那一缕黑芒自年轻镇星者指尖爆开,化为一条绝对的直线,朝着下方贯穿而去,在年轻镇星者看来,碎星决的力量超出百方世界的承受能力。
怎么说也能破开这个大茧!
黑芒向下延伸之际,并未洞穿这个大茧,仅仅是扯着大茧的一角,钻出一道长达数百丈的凸起,紧接着黑芒就被大茧收缩的力量给兜了回去,朝着两名镇星者反弹过去!
“弹回去了?”
“这怎么可能,那碎星决恐怕是真正能够碎星的力量,这个大茧应该不堪一击!”
“简直匪夷所思!”
一众古神脸
上都流露出不可思议的表情。
唯独宁凡,盘剑,残剑等人神色平常,他们已经知晓了这个结果,眼下的一幕不过是将珈蓝神族女子的话进一步的验证。
她没有撒谎。
珈蓝神族对能量的结构有着更为本质的认知。
方才宁凡三人斩出的三剑,其实已经汇聚了所有的信仰之力,等同于将巫族无数年积累的信仰之力全部搭进去了。
可如此凝练的信仰之力,却能转化为一个毫不起眼的茧,的确让人叹为观止。
据她所言,这种茧仅存在于上古初期很短的一段时间,也就是千方宇宙最原始混沌的时代,至于茧中孕育的是什么生灵珈蓝神族也不得而知。
重要的是,一旦被这种大茧围困,几乎没有脱出的可能性,而且被封锁在其中的人如同死了一般,无法将任何信息传递出去!
大茧内两名镇星者看到黑芒倒射回来,全盔下的面孔顿时发白,年轻的镇星者已经吓得呆若木鸡,倒是年长的镇星者此时冷静无比。

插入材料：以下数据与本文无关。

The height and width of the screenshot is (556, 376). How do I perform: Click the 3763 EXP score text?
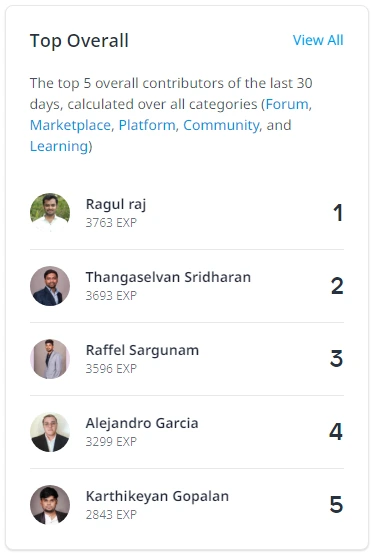pyautogui.click(x=111, y=223)
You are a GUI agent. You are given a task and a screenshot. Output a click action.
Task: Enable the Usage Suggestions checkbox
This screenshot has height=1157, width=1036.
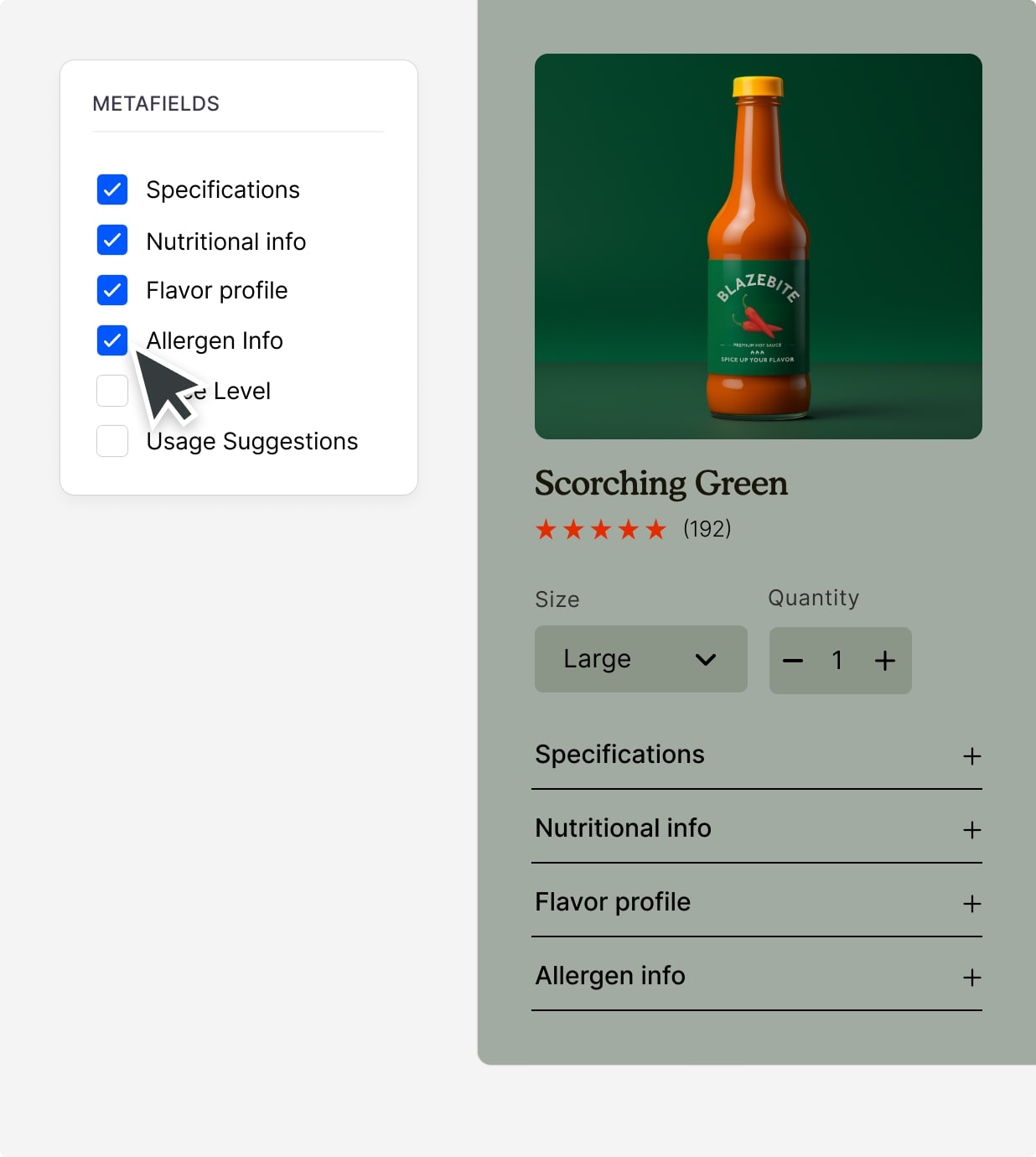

他单手一轻轻抚之下,原本存在于他指尖的黑芒,化为一道圆形黑环,正面对准倒射而来的黑芒,待到那黑芒打进黑环的一瞬间,竟自行瓦解,吸附在黑环之上。
珈蓝神族女子看到这一幕,眼眉之中满是赞赏之色:“不愧是天道城的高手,危难之际还能想出这种法门,不过这并不影响结果。”
她不需要两名镇星者死去,只要他们老老实实
呆在大茧中就足矣。
同一时间。
天道城内,一名侍者脸上满是惊恐之色。
他一路小跑,穿过狭长的走廊,推开鎏金的正门,望向其中的金冠男子,以及貌美女子。
“为什么这么慌张?”貌美女子淡声问道。
侍者嗫嚅着,带着颤声说道:“死,死了,天纳与天析两位镇星者命牌已经破裂,他们死在百方世界内……”
金冠男子与貌美女子两人愣了一下,脸色当即一片惨白。
如果说先前的尝试不过是天道城的一场儿戏,镇星者出马就不同了,毕竟镇星者乃天道城重器,更重要的是两人都是那貌美女子的亲人!

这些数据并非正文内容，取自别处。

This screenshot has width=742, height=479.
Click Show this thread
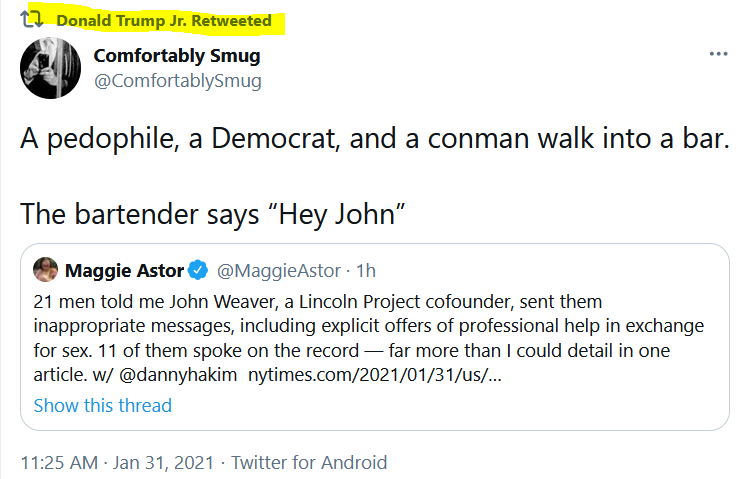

大殿内沉静片刻后,貌美女子眼睛顿时通红起来,她咬牙切齿道:“区区几个蝼蚁,当真是打算造反了!”
说着她随手一挥,一枚金色令牌砸在侍者身前:“传我令,遣博族人,毁了他们的世界!”
此话一出,大殿内所有人都惊呆了。
“芊芊,你疯了?以博族人直接攻击百方世界,会闹出巨大的动静,等同于彻底撕毁万星协议,一定会引来元一族与猎族的干预!”金冠男子大声说道。

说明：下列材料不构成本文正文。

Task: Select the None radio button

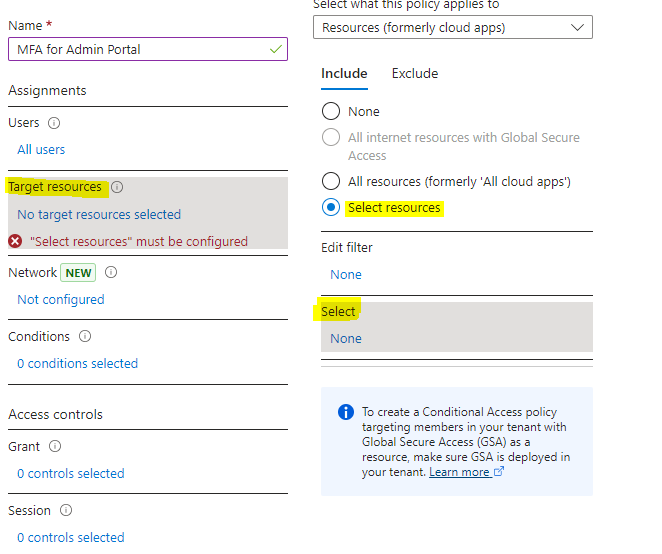Action: point(331,111)
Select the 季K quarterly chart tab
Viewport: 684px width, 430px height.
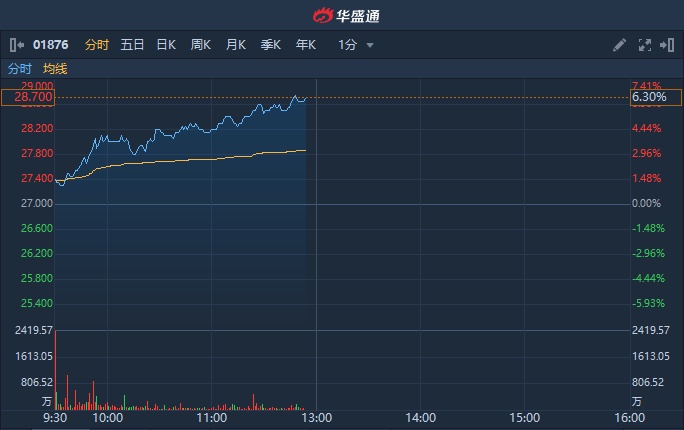tap(271, 45)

可这位叫“芊芊”的貌美女子似乎一副听不进劝说的样子,用幽幽的目光盯着金冠男子说道:“道普,你若还算是男人,就给我闭嘴!”
金冠男子:“……”
她又用恶狠狠的目光盯着侍者。
原本犹豫的侍者没有任何迟疑,伸手轻轻一勾,地上的
令牌径自浮起落于手中,紧接着人就消失在门前。